[WHAT IS ASKED]: Could you copy out, word for word, the part of the records that runs from their first line through the line containing "This screenshot has width=700, height=488.", with both of those lines included and nothing else?

- - -

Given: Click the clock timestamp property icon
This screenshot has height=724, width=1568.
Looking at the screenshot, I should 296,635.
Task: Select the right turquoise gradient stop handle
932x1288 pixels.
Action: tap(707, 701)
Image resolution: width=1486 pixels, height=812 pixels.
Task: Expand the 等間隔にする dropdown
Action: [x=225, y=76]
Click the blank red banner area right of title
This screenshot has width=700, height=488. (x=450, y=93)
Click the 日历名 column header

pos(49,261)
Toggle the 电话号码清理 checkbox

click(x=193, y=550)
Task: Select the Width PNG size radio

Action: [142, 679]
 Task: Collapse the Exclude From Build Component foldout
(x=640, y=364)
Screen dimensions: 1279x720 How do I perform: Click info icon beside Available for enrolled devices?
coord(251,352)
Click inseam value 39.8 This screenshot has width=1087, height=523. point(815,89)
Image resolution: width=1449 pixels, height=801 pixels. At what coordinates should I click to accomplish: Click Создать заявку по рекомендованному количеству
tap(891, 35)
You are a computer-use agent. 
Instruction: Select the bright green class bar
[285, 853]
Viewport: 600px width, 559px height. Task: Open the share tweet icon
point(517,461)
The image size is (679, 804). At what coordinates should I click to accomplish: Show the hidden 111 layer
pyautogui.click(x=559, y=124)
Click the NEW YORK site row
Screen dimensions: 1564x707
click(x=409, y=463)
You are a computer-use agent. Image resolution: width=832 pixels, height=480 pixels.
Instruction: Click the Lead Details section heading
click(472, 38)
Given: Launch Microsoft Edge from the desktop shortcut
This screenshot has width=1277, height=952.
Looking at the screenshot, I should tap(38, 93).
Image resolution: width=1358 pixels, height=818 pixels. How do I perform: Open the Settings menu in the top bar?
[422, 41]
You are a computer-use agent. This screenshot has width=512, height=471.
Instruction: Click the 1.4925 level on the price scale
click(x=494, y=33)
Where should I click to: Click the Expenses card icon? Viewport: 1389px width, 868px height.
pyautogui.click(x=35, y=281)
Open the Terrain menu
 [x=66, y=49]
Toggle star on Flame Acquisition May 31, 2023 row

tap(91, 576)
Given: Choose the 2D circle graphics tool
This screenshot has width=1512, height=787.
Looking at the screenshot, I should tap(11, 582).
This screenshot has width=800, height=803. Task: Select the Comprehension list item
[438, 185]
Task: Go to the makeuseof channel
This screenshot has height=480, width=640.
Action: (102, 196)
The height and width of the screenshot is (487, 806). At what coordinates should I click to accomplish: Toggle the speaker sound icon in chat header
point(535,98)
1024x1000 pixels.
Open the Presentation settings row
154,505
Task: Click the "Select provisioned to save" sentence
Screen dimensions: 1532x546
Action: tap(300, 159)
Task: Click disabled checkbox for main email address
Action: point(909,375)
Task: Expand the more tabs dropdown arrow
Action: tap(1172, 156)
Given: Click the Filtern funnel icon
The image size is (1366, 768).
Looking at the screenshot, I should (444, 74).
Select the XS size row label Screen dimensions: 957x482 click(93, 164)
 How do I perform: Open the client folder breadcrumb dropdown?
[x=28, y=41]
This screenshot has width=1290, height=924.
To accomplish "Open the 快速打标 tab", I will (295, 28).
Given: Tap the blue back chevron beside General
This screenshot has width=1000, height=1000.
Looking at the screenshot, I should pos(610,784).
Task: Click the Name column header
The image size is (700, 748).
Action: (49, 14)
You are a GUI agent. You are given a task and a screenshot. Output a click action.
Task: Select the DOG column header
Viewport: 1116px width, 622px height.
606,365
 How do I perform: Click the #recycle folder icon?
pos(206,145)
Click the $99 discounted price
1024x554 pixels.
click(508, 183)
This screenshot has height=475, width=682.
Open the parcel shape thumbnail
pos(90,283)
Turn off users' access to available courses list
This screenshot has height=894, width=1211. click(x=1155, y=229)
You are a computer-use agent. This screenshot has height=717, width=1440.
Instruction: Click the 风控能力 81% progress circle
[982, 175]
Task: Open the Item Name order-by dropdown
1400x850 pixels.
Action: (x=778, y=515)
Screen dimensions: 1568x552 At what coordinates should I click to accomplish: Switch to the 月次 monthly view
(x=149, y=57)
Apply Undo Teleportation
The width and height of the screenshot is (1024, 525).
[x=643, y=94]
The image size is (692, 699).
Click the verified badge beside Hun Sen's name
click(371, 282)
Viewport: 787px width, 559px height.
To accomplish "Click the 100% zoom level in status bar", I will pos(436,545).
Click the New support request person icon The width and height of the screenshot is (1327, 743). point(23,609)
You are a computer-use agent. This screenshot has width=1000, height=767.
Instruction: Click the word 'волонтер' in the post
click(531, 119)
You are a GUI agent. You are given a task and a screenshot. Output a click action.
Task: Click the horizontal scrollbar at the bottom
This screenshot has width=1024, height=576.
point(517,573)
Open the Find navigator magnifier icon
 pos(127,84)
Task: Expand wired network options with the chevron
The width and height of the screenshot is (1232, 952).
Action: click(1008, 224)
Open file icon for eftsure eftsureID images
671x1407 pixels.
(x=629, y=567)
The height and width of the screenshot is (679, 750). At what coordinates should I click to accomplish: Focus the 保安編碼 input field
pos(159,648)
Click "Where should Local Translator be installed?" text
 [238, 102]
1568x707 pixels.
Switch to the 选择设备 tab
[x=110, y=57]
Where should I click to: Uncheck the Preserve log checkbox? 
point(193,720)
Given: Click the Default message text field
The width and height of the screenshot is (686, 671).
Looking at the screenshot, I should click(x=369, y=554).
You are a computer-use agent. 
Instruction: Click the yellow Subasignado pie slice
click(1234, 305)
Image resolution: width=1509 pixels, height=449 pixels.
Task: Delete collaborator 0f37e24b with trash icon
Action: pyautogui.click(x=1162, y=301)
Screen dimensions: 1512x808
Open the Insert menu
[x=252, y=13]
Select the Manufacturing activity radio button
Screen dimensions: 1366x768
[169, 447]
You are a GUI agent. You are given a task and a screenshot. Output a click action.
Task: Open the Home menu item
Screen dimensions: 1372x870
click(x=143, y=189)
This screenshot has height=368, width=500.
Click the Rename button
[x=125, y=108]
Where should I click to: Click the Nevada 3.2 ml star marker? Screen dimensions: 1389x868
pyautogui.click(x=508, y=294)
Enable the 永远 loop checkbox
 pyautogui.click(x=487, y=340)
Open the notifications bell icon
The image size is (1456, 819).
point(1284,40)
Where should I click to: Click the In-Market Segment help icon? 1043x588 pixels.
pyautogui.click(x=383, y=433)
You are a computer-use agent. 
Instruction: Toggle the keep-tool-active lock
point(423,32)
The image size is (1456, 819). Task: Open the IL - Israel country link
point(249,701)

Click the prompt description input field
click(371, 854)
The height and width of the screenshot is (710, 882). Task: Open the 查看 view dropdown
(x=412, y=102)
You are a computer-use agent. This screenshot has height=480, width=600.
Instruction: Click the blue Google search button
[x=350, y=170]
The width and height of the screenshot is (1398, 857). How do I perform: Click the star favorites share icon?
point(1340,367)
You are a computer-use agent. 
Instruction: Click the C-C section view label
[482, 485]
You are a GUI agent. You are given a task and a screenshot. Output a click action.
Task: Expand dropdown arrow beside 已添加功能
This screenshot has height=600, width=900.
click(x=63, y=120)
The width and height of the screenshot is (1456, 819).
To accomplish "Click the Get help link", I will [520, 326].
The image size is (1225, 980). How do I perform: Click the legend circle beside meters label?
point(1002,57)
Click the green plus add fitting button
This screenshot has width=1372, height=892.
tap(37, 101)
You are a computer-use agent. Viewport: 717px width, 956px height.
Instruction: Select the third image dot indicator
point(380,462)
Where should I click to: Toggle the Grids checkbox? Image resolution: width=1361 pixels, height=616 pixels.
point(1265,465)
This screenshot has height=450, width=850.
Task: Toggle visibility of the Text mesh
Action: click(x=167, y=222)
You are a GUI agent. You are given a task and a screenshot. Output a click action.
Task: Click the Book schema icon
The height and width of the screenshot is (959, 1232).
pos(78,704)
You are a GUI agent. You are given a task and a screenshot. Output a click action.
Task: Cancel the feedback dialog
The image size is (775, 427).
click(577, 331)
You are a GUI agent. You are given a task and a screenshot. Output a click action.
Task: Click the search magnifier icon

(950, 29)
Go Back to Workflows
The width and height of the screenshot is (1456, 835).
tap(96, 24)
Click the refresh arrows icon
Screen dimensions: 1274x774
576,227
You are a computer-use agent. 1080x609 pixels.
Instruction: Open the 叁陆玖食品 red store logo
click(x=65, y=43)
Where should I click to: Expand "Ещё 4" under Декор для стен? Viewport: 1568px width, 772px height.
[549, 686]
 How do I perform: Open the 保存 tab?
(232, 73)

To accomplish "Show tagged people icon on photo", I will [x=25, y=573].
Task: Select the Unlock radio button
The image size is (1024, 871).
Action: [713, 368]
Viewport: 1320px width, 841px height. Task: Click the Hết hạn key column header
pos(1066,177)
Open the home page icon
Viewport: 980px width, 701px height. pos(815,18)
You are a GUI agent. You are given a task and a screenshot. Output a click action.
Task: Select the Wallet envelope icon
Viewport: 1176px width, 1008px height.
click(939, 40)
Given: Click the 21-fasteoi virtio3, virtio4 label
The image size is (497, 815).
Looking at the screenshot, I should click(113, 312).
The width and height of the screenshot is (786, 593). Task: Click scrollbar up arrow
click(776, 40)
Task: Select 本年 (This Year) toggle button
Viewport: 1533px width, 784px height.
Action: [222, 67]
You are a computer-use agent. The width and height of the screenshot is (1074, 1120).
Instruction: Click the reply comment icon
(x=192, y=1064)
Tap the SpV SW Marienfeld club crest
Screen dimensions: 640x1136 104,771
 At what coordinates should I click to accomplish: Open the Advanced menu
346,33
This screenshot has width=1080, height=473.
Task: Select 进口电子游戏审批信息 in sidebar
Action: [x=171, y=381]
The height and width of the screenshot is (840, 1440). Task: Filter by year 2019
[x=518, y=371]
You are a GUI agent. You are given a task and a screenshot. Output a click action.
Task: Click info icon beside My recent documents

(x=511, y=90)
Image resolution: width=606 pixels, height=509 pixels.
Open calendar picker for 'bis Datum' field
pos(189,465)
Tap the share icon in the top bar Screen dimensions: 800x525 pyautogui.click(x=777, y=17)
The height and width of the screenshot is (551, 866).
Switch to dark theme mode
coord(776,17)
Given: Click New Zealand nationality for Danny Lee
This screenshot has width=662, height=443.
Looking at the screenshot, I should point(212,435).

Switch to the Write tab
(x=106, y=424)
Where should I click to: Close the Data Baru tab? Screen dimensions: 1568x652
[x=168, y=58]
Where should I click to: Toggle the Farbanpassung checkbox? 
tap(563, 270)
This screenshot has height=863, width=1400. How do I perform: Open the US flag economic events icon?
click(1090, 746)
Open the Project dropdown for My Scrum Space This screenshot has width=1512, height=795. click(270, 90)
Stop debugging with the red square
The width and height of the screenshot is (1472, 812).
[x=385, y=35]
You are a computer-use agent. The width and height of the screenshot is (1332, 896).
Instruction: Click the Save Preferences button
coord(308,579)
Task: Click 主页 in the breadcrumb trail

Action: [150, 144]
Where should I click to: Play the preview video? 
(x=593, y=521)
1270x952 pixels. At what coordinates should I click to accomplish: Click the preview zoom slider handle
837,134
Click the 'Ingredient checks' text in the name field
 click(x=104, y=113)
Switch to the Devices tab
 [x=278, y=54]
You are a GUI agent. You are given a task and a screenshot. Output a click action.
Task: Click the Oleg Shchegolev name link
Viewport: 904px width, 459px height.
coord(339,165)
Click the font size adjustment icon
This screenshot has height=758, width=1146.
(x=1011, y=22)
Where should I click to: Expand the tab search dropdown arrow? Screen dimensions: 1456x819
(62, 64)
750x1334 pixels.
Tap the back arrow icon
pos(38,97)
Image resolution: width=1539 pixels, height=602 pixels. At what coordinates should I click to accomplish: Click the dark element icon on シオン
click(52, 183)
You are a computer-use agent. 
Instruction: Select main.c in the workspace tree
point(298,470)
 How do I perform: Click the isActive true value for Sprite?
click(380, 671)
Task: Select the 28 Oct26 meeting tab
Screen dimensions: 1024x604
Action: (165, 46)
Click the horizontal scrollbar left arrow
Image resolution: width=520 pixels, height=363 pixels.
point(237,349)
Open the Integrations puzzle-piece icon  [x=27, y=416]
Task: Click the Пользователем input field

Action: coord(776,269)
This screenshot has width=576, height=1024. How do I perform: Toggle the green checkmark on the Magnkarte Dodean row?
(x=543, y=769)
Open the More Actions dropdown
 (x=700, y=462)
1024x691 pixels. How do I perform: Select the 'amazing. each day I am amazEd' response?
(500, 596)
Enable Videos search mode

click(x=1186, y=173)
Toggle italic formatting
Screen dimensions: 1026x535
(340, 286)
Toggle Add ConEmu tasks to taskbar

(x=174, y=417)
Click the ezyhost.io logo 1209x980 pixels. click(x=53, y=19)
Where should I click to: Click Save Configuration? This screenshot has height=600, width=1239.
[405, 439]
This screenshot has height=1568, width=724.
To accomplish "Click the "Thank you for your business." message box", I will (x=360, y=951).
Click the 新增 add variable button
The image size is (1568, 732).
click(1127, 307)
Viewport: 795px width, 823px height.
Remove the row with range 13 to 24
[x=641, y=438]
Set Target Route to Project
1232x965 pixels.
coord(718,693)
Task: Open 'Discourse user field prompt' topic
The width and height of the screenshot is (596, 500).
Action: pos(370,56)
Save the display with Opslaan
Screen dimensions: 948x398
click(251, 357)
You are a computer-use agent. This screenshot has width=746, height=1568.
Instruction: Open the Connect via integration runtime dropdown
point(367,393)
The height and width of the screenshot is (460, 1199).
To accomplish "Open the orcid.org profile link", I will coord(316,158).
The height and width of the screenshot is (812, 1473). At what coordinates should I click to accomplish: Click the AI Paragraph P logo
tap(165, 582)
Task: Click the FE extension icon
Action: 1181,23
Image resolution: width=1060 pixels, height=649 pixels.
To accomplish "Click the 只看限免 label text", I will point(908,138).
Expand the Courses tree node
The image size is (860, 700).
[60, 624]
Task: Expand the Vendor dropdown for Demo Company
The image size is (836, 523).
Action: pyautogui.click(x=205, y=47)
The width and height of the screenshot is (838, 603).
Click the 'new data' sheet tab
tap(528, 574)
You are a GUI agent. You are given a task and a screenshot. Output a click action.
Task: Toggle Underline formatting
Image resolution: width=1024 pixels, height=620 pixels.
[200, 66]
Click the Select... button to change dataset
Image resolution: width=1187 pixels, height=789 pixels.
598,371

- - -

[FINAL RESULT]:
Given: Click the clock timestamp property icon
This screenshot has height=724, width=1568.
Looking at the screenshot, I should 296,635.
Task: Select the right turquoise gradient stop handle
932x1288 pixels.
Action: tap(707, 701)
Image resolution: width=1486 pixels, height=812 pixels.
Task: Expand the 等間隔にする dropdown
Action: [x=225, y=76]
Click the blank red banner area right of title
This screenshot has width=700, height=488. (x=450, y=93)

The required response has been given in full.